The global platform, called OpenSC, allows anyone to scan the QR codes of products with a smartphone camera, which automatically leads them to information on where a particular product comes from, when and how it was produced and how it traveled along the supply chain.

OpenSC allows companies to track their products, such as food and tissue paper, attaching a digital tag (such as an RFID tag) to the original production point and linking them to a blockchain platform.

The blockchain, which can not be tampered with, records the movement of the product and can also store additional information, such as the temperature of the food in the warehouse.

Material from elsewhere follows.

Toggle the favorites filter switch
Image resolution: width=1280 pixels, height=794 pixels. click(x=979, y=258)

"Through OpenSC, businesses and consumers will have a new level of transparency about whether the food we eat is contributing to environmental degradation or social injustice like slavery," says Dermot O & Gorman, WWF CEO. Australia.

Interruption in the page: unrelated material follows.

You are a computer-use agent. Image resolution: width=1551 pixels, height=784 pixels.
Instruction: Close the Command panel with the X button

Paul Hunyor, managing director and co-president of the World Economic Council of the Forum on the future of consumption, adds: "OpenSC is fantastic for companies engaged in sustainable and ethical operations." In addition to providing transparency on the origin of the production of a article, helps optimize operations of the company supply chain, reduces costs and allows manufacturers to handle problems such as product recalls. "

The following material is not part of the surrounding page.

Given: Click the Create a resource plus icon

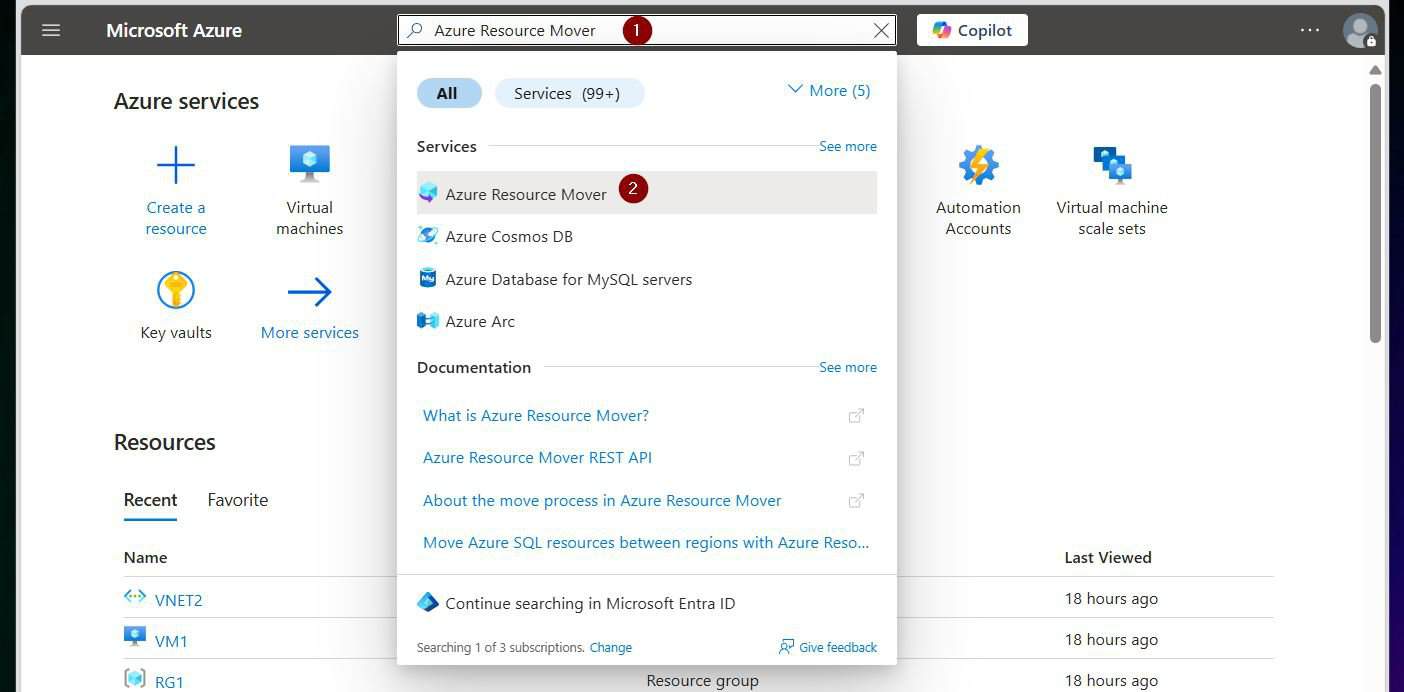Looking at the screenshot, I should [176, 163].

OpenSC was announced at an event at Sydney's flagship restaurant, Aria, by Australian chef Matt Moran.

He is cooking one of the first products to be traced using OpenSC – Salty Fish of Patagonia – that was captured in the sub-Antarctic waters by Austral Fisheries, one of the largest fishing companies in Australia, and sent to thirteen countries around the world *.

"We have developed a technology that can reliably identify the exact location in which each austral fish was captured and then use machine learning to demonstrate that it has been legally captured in an MSC-certified sustainable fishery and in particular that the fish has not been caught within a protected marine area or in an environmentally sensitive area, "says Hunyor.

OpenSC has been developed through a number of successful pilot projects with a number of WWF business partners, including the Australian Woolworths supermarket, and is available to all companies wishing to demonstrate that their products have been produced in an environmentally friendly or respectful manner. dell & # 39; environment.

"We have designed this technology to be highly compatible with both existing supply chain operations and certification systems, but also to interface with other Providence solutions activated by Blockchain.It is exciting that manufacturers ready to provide transparency to their customers they can participate in OpenSC in a very short time, "says Hunyor.

OpenSC was launched following an award-winning pilot from the WWF and its partners who used the blockchain to track down the tuna caught in the Pacific.

For 30 years, he has been responsible for WWF's leadership in transformations in the supply chain to improve the environmental results and the experience of BCGDV in the development of the blockchain-enabled supply chain traceability and in the launch of innovative start-ups.